الأحد، 6 ديسمبر، 2015

Wegener’s Evidence ( أدلة فجنر على حدوث الانجراف القاري )


Wegener’s Evidence

Here is the main evidence that Wegener and his supporters collected for his continental drift hypothesis:

Fit of the Continents

The continents appear to fit together, and not just South America and Africa. If the continental margins are included, the fit is even better.
Continental drift from Pangaea to now
This figure shows the evolution of the continents, from the super-continent Pangaea to the way they look now.

Distribution of Fossils

Wegener found fossil evidence that the continents were once joined (Figurebelow). The same type of plant and animal fossils are found on continents that are now widely separated. These organisms would not have been able to travel across the oceans. So how did the fossils get so far apart?
Fossils of the seed fern Glossopteris are found across all of the southern continents. These seeds are too heavy to be carried across the ocean by wind. Mesosaurus fossils are found in South America and South Africa. Mesosaurus could swim, but only in fresh water. Cynognathus and Lystrosaurus were reptiles that lived on land. Both of these animals were unable to swim at all. Their fossils have been found across South America, Africa, India, and Antarctica.
Wegener thought that all of these organisms must have lived side by side. The lands later moved apart so that the fossils are separated.
Fossil remains of organisms on South America and Africa
Wegener used fossil evidence to support his continental drift hypothesis. The fossils of these organisms are found on lands that are now far apart. Wegener suggested that when the organisms were alive, the lands were joined and the organisms were living side-by-side.

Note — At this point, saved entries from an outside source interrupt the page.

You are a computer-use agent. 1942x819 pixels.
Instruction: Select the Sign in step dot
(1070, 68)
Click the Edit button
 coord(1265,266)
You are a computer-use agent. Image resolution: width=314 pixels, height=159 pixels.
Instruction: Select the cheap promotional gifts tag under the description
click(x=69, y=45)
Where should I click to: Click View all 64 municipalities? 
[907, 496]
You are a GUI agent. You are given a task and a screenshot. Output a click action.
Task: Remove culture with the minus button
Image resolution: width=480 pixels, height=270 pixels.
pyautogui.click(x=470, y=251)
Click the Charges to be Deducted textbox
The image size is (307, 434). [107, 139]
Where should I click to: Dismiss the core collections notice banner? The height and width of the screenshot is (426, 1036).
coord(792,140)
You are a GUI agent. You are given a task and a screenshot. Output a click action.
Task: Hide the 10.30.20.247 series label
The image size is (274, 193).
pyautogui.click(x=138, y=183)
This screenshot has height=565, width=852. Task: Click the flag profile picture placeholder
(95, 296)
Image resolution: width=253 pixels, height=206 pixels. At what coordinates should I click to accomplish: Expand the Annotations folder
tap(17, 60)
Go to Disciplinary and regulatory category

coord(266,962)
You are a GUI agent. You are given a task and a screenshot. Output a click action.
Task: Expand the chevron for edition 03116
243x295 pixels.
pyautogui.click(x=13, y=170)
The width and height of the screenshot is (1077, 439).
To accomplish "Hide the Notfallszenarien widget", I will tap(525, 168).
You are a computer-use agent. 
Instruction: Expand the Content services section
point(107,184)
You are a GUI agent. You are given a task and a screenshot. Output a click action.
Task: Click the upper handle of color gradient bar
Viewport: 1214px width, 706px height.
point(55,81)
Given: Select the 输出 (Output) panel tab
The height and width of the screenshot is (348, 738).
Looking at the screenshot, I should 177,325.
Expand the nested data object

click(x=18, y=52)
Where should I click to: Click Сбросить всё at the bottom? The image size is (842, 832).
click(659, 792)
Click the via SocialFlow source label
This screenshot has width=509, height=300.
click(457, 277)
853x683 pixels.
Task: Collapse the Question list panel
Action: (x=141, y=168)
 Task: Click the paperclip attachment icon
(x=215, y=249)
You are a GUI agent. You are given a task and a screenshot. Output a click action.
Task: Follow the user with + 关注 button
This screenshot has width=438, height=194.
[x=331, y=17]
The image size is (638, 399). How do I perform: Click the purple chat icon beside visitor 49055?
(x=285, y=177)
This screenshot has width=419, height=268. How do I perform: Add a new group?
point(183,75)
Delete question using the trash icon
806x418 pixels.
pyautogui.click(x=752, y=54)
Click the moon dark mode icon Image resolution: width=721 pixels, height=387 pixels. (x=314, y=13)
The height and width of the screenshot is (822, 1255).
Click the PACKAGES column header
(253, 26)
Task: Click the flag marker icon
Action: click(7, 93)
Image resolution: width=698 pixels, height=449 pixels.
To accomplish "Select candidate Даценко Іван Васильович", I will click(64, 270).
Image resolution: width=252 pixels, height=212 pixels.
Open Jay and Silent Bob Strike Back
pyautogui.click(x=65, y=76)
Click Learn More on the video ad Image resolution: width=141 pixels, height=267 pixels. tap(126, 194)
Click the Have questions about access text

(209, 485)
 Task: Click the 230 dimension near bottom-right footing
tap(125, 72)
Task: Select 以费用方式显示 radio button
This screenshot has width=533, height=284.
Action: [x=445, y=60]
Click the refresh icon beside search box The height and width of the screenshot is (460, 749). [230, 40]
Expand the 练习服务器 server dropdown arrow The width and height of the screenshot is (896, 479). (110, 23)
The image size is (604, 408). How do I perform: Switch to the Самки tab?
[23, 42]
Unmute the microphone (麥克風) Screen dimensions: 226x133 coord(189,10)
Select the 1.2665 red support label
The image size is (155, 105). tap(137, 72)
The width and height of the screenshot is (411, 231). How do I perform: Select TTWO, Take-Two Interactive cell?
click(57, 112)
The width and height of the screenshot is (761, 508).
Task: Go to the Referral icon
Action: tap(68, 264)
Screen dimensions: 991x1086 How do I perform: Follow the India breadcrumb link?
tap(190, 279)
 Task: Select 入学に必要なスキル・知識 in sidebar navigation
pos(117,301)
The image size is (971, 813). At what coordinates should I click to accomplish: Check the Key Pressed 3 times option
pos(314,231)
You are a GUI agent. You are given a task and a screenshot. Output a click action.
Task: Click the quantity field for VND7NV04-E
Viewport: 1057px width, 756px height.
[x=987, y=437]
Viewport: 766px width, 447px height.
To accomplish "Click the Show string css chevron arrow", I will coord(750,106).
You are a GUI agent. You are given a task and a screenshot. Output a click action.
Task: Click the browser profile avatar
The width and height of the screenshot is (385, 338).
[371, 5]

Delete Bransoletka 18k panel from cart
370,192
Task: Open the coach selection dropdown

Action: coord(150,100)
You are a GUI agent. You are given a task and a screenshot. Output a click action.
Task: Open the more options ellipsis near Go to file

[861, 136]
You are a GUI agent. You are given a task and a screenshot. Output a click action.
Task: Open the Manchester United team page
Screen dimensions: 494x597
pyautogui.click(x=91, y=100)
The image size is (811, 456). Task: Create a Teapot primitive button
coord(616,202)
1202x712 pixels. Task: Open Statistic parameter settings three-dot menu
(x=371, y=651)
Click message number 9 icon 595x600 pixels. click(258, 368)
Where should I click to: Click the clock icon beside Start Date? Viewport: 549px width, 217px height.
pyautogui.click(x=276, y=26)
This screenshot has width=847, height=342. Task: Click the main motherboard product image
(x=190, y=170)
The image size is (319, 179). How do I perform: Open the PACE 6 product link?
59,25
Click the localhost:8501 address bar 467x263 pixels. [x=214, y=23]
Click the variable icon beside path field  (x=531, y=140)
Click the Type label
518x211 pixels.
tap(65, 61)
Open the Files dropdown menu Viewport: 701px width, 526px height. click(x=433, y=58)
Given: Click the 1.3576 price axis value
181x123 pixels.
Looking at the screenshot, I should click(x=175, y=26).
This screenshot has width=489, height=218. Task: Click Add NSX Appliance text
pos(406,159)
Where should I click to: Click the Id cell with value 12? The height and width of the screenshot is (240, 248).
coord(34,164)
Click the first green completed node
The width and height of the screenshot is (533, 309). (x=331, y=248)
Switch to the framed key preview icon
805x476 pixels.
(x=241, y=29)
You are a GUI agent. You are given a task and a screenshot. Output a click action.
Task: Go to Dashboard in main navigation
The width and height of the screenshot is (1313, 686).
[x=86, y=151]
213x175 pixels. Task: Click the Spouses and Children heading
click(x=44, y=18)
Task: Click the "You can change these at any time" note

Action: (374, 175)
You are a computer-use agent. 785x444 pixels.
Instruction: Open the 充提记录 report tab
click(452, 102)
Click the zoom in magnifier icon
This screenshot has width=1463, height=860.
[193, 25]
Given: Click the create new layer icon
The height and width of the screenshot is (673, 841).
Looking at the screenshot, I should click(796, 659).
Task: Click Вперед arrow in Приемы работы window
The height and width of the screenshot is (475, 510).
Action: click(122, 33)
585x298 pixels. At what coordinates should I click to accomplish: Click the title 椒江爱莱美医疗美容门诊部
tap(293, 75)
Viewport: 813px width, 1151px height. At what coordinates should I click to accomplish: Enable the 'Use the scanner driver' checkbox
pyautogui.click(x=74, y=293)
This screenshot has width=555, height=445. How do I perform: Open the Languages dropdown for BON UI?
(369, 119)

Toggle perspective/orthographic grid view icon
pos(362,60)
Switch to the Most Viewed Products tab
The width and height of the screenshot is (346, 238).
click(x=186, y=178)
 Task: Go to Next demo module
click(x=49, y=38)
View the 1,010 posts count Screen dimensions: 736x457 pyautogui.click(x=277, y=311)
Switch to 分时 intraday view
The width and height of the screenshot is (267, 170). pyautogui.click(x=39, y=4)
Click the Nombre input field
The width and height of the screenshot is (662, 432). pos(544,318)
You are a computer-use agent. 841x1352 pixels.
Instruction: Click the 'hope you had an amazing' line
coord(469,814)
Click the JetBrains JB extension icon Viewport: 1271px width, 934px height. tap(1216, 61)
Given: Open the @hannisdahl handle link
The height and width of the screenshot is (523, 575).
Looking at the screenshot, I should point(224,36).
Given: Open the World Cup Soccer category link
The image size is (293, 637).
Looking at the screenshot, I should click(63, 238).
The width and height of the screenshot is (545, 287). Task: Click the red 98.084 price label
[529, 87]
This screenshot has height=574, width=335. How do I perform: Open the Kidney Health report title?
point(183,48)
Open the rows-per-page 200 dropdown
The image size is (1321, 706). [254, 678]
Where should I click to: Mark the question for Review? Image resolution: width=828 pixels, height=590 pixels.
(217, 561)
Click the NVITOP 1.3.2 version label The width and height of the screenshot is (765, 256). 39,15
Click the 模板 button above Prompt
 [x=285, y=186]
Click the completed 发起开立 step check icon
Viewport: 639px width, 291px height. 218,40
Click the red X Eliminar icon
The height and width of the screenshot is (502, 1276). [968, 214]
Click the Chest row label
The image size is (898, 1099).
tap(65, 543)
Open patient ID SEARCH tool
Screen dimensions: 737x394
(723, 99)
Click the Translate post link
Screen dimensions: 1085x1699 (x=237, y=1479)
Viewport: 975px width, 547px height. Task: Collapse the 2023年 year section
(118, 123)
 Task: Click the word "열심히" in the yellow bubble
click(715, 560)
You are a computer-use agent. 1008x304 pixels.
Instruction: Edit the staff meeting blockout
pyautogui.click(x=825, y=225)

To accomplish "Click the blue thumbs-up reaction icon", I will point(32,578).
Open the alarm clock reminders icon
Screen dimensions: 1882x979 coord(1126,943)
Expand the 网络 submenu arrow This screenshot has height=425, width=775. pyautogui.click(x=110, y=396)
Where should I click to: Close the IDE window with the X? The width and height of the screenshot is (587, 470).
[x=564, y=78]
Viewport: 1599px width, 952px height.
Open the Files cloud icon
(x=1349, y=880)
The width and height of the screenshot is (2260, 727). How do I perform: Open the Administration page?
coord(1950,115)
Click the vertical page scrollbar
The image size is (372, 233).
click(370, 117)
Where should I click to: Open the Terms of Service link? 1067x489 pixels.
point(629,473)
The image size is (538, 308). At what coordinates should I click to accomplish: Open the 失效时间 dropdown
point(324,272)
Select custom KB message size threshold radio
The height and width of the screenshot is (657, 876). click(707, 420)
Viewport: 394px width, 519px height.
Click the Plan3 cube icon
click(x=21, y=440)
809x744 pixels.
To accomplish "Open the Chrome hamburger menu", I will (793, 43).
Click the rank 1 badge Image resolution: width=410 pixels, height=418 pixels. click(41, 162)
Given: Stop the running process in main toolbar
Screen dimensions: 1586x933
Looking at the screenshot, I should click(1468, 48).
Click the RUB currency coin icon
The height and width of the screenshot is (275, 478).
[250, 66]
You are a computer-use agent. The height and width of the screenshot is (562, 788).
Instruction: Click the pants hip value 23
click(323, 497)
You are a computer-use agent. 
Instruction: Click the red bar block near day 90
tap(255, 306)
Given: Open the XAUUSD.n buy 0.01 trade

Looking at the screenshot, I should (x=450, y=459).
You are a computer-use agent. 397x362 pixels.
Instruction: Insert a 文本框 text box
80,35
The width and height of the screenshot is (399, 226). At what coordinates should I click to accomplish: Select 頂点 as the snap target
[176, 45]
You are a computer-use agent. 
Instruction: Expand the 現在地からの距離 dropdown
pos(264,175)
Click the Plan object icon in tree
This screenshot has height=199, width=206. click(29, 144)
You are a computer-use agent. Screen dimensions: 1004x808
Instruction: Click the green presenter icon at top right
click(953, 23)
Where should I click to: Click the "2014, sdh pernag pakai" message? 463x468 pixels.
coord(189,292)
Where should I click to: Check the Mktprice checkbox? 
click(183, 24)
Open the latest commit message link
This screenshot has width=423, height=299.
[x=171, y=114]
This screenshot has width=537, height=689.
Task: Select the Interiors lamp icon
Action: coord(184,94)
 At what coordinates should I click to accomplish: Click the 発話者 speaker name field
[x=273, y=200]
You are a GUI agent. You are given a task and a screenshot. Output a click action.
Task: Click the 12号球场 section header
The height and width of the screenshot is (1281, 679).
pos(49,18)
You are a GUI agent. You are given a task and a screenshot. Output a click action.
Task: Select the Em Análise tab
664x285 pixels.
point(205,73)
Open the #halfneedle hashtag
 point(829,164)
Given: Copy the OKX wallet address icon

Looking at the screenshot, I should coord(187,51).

Distribution of Rocks and Structures

Wegener found rocks of the same type and age on both sides of the Atlantic Ocean. He thought that it could not be a coincidence! He said that the rocks must have formed side by side. These rocks then drifted apart on separate continents.
Wegener also matched up mountain ranges across the Atlantic Ocean. The Appalachian Mountains were just like mountain ranges in eastern Greenland, Ireland, Great Britain, and Norway. Wegener concluded that they formed as a single mountain range. This mountain range broke apart as the continents split up. The mountain range separated as the continents drifted.

Climate Zones

Climate is found in zones around the planet. Warm tropical climates are mostly found near the Equator. Glaciers are mostly found nearer the poles. Wegener assumed that these things were true in the ancient past.

Glaciers

Wegener looked at evidence from ancient glaciers. Glaciers are found in very cold climates near the poles. The evidence left by some ancient glaciers is very close to the Equator. Did glaciers once exist near the poles? Wegener knew that this was extremely unlikely! However, if the continents had moved, the glaciers would have been centered close to the South Pole.

Tropics

Coral reefs are found only in warm water. Coal swamps are also found in tropical and subtropical environments. Wegener discovered ancient coal seams and coral reef fossils in areas that are much too cold today. Wegener thought that ancient coral and coal plants existed at about the same latitude where they are found today. He again stated that it was the continents that moved.